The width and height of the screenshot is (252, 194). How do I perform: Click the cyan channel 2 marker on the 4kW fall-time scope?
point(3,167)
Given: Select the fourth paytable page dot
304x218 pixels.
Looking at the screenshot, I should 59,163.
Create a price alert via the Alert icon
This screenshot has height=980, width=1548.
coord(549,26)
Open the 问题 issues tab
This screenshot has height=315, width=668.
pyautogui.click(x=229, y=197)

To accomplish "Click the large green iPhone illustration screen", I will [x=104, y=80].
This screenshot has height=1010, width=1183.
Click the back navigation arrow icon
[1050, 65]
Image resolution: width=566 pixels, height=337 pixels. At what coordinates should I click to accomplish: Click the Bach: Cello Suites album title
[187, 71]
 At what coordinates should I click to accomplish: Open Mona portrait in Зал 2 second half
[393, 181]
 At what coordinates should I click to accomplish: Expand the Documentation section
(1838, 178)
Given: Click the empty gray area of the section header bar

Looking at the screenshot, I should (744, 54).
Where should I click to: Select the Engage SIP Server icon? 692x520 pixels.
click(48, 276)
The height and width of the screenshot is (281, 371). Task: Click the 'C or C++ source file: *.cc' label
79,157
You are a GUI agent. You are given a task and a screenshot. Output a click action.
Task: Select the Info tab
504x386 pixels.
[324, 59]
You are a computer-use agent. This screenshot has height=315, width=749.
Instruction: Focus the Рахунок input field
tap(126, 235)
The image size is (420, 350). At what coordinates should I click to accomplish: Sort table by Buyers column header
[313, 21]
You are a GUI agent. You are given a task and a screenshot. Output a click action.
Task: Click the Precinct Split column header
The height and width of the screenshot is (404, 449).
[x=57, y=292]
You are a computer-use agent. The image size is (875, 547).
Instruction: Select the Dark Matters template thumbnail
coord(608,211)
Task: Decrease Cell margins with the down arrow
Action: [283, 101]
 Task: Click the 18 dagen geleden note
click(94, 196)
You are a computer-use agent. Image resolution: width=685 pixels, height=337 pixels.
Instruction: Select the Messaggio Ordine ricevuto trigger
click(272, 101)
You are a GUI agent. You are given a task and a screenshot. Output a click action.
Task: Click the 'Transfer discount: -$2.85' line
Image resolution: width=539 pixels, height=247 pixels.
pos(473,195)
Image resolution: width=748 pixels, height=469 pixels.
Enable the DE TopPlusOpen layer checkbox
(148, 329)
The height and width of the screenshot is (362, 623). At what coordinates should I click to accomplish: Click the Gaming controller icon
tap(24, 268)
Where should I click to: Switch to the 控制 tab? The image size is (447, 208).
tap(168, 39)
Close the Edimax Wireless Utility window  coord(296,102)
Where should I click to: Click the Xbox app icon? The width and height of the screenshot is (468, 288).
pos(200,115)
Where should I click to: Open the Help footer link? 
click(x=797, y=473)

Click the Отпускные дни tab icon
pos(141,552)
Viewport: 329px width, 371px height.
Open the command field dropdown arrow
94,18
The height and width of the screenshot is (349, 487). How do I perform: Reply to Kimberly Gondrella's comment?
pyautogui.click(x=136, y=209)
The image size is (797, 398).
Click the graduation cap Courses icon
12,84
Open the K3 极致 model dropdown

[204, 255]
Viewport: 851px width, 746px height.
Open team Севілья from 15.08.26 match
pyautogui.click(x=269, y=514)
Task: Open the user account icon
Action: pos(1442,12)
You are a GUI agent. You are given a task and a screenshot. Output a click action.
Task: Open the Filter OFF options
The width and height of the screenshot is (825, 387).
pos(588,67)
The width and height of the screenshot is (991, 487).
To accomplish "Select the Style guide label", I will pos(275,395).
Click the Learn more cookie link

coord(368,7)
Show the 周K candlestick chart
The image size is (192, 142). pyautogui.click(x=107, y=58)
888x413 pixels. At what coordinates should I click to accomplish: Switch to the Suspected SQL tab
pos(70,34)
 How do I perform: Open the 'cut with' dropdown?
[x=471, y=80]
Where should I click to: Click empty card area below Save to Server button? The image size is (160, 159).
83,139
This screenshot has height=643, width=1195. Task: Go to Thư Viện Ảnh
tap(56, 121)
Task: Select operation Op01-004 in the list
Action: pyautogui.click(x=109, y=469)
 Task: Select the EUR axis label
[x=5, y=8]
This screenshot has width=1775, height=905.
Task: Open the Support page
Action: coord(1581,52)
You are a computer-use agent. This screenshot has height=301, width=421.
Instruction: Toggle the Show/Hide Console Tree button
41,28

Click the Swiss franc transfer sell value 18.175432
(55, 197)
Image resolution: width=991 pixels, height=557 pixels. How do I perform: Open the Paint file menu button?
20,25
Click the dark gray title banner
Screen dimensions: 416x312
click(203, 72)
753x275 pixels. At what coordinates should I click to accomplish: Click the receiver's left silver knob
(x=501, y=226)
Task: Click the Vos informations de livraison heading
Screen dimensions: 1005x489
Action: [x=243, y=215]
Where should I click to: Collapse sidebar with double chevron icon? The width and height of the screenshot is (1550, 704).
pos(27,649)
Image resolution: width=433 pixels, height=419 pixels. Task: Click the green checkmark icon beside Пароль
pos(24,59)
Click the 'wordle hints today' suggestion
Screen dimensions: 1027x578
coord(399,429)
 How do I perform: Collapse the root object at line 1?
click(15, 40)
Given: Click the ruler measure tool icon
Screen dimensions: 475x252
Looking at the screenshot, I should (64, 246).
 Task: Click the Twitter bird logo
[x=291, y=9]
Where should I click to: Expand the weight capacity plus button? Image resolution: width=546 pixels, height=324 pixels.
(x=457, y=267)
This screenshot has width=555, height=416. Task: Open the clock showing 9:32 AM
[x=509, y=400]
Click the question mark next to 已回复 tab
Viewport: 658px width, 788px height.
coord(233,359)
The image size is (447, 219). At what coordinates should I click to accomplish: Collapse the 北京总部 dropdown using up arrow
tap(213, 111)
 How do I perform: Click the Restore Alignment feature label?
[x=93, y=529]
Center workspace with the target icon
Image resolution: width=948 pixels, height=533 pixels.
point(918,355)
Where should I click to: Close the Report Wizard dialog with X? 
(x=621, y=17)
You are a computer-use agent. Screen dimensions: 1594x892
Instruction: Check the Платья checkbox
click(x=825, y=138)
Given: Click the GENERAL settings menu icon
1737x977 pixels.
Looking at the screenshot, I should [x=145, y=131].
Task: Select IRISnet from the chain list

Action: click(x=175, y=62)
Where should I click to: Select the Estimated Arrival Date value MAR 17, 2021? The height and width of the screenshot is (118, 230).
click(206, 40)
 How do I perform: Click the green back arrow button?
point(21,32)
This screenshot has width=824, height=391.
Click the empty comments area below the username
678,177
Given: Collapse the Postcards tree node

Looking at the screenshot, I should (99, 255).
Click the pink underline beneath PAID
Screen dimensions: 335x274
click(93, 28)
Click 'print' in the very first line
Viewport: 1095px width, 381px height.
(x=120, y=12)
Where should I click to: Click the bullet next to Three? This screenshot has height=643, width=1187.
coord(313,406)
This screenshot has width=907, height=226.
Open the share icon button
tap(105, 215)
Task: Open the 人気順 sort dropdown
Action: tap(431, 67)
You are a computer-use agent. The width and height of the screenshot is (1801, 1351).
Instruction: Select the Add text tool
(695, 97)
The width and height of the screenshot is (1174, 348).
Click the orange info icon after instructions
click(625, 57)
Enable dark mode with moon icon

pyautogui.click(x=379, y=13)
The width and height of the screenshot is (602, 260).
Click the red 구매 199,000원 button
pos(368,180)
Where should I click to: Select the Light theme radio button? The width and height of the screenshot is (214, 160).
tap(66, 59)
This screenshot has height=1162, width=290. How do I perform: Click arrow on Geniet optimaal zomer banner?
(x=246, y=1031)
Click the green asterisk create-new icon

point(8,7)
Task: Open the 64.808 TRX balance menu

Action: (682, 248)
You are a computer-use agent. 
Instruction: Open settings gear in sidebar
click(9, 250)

------------------------

▶ WHAT YOU WILL DO:
So that nothing is lost, transcribe each entry exactly as written.

▶ TASK SOLUTION:
The width and height of the screenshot is (252, 194). How do I perform: Click the cyan channel 2 marker on the 4kW fall-time scope?
point(3,167)
Given: Select the fourth paytable page dot
304x218 pixels.
Looking at the screenshot, I should 59,163.
Create a price alert via the Alert icon
This screenshot has height=980, width=1548.
coord(549,26)
Open the 问题 issues tab
This screenshot has height=315, width=668.
pyautogui.click(x=229, y=197)

To accomplish "Click the large green iPhone illustration screen", I will [x=104, y=80].
This screenshot has height=1010, width=1183.
Click the back navigation arrow icon
[1050, 65]
Image resolution: width=566 pixels, height=337 pixels. At what coordinates should I click to accomplish: Click the Bach: Cello Suites album title
[187, 71]
 At what coordinates should I click to accomplish: Open Mona portrait in Зал 2 second half
[393, 181]
 At what coordinates should I click to accomplish: Expand the Documentation section
(1838, 178)
Given: Click the empty gray area of the section header bar

Looking at the screenshot, I should (744, 54).
Where should I click to: Select the Engage SIP Server icon? 692x520 pixels.
click(48, 276)
The height and width of the screenshot is (281, 371). Task: Click the 'C or C++ source file: *.cc' label
79,157
You are a GUI agent. You are given a task and a screenshot. Output a click action.
Task: Select the Info tab
504x386 pixels.
[324, 59]
You are a computer-use agent. This screenshot has height=315, width=749.
Instruction: Focus the Рахунок input field
tap(126, 235)
The image size is (420, 350). At what coordinates should I click to accomplish: Sort table by Buyers column header
[313, 21]
You are a GUI agent. You are given a task and a screenshot. Output a click action.
Task: Click the Precinct Split column header
The height and width of the screenshot is (404, 449).
[x=57, y=292]
You are a computer-use agent. The image size is (875, 547).
Instruction: Select the Dark Matters template thumbnail
coord(608,211)
Task: Decrease Cell margins with the down arrow
Action: [283, 101]
 Task: Click the 18 dagen geleden note
click(94, 196)
You are a computer-use agent. Image resolution: width=685 pixels, height=337 pixels.
Instruction: Select the Messaggio Ordine ricevuto trigger
click(272, 101)
You are a GUI agent. You are given a task and a screenshot. Output a click action.
Task: Click the 'Transfer discount: -$2.85' line
Image resolution: width=539 pixels, height=247 pixels.
pos(473,195)
Image resolution: width=748 pixels, height=469 pixels.
Enable the DE TopPlusOpen layer checkbox
(148, 329)
The height and width of the screenshot is (362, 623). At what coordinates should I click to accomplish: Click the Gaming controller icon
tap(24, 268)
Where should I click to: Switch to the 控制 tab? The image size is (447, 208).
tap(168, 39)
Close the Edimax Wireless Utility window  coord(296,102)
Where should I click to: Click the Xbox app icon? The width and height of the screenshot is (468, 288).
pos(200,115)
Where should I click to: Open the Help footer link? 
click(x=797, y=473)

Click the Отпускные дни tab icon
pos(141,552)
Viewport: 329px width, 371px height.
Open the command field dropdown arrow
94,18
The height and width of the screenshot is (349, 487). How do I perform: Reply to Kimberly Gondrella's comment?
pyautogui.click(x=136, y=209)
The image size is (797, 398).
Click the graduation cap Courses icon
12,84
Open the K3 极致 model dropdown

[204, 255]
Viewport: 851px width, 746px height.
Open team Севілья from 15.08.26 match
pyautogui.click(x=269, y=514)
Task: Open the user account icon
Action: pos(1442,12)
You are a GUI agent. You are given a task and a screenshot. Output a click action.
Task: Open the Filter OFF options
The width and height of the screenshot is (825, 387).
pos(588,67)
The width and height of the screenshot is (991, 487).
To accomplish "Select the Style guide label", I will pos(275,395).
Click the Learn more cookie link

coord(368,7)
Show the 周K candlestick chart
The image size is (192, 142). pyautogui.click(x=107, y=58)
888x413 pixels. At what coordinates should I click to accomplish: Switch to the Suspected SQL tab
pos(70,34)
 How do I perform: Open the 'cut with' dropdown?
[x=471, y=80]
Where should I click to: Click empty card area below Save to Server button? The image size is (160, 159).
83,139
This screenshot has height=643, width=1195. Task: Go to Thư Viện Ảnh
tap(56, 121)
Task: Select operation Op01-004 in the list
Action: pyautogui.click(x=109, y=469)
 Task: Select the EUR axis label
[x=5, y=8]
This screenshot has width=1775, height=905.
Task: Open the Support page
Action: coord(1581,52)
You are a computer-use agent. This screenshot has height=301, width=421.
Instruction: Toggle the Show/Hide Console Tree button
41,28

Click the Swiss franc transfer sell value 18.175432
(55, 197)
Image resolution: width=991 pixels, height=557 pixels. How do I perform: Open the Paint file menu button?
20,25
Click the dark gray title banner
Screen dimensions: 416x312
click(203, 72)
753x275 pixels. At what coordinates should I click to accomplish: Click the receiver's left silver knob
(x=501, y=226)
Task: Click the Vos informations de livraison heading
Screen dimensions: 1005x489
Action: [x=243, y=215]
Where should I click to: Collapse sidebar with double chevron icon? The width and height of the screenshot is (1550, 704).
pos(27,649)
Image resolution: width=433 pixels, height=419 pixels. Task: Click the green checkmark icon beside Пароль
pos(24,59)
Click the 'wordle hints today' suggestion
Screen dimensions: 1027x578
coord(399,429)
 How do I perform: Collapse the root object at line 1?
click(15, 40)
Given: Click the ruler measure tool icon
Screen dimensions: 475x252
Looking at the screenshot, I should (64, 246).
 Task: Click the Twitter bird logo
[x=291, y=9]
Where should I click to: Expand the weight capacity plus button? Image resolution: width=546 pixels, height=324 pixels.
(x=457, y=267)
This screenshot has width=555, height=416. Task: Open the clock showing 9:32 AM
[x=509, y=400]
Click the question mark next to 已回复 tab
Viewport: 658px width, 788px height.
coord(233,359)
The image size is (447, 219). At what coordinates should I click to accomplish: Collapse the 北京总部 dropdown using up arrow
tap(213, 111)
 How do I perform: Click the Restore Alignment feature label?
[x=93, y=529]
Center workspace with the target icon
Image resolution: width=948 pixels, height=533 pixels.
point(918,355)
Where should I click to: Close the Report Wizard dialog with X? 
(x=621, y=17)
You are a computer-use agent. Screen dimensions: 1594x892
Instruction: Check the Платья checkbox
click(x=825, y=138)
Given: Click the GENERAL settings menu icon
1737x977 pixels.
Looking at the screenshot, I should [x=145, y=131].
Task: Select IRISnet from the chain list

Action: click(x=175, y=62)
Where should I click to: Select the Estimated Arrival Date value MAR 17, 2021? The height and width of the screenshot is (118, 230).
click(206, 40)
 How do I perform: Click the green back arrow button?
point(21,32)
This screenshot has width=824, height=391.
Click the empty comments area below the username
678,177
Given: Collapse the Postcards tree node

Looking at the screenshot, I should (99, 255).
Click the pink underline beneath PAID
Screen dimensions: 335x274
click(93, 28)
Click 'print' in the very first line
Viewport: 1095px width, 381px height.
(x=120, y=12)
Where should I click to: Click the bullet next to Three? This screenshot has height=643, width=1187.
coord(313,406)
This screenshot has width=907, height=226.
Open the share icon button
tap(105, 215)
Task: Open the 人気順 sort dropdown
Action: tap(431, 67)
You are a computer-use agent. The width and height of the screenshot is (1801, 1351).
Instruction: Select the Add text tool
(695, 97)
The width and height of the screenshot is (1174, 348).
Click the orange info icon after instructions
click(625, 57)
Enable dark mode with moon icon

pyautogui.click(x=379, y=13)
The width and height of the screenshot is (602, 260).
Click the red 구매 199,000원 button
pos(368,180)
Where should I click to: Select the Light theme radio button? The width and height of the screenshot is (214, 160).
tap(66, 59)
This screenshot has height=1162, width=290. How do I perform: Click arrow on Geniet optimaal zomer banner?
(x=246, y=1031)
Click the green asterisk create-new icon

point(8,7)
Task: Open the 64.808 TRX balance menu

Action: (682, 248)
You are a computer-use agent. 
Instruction: Open settings gear in sidebar
click(9, 250)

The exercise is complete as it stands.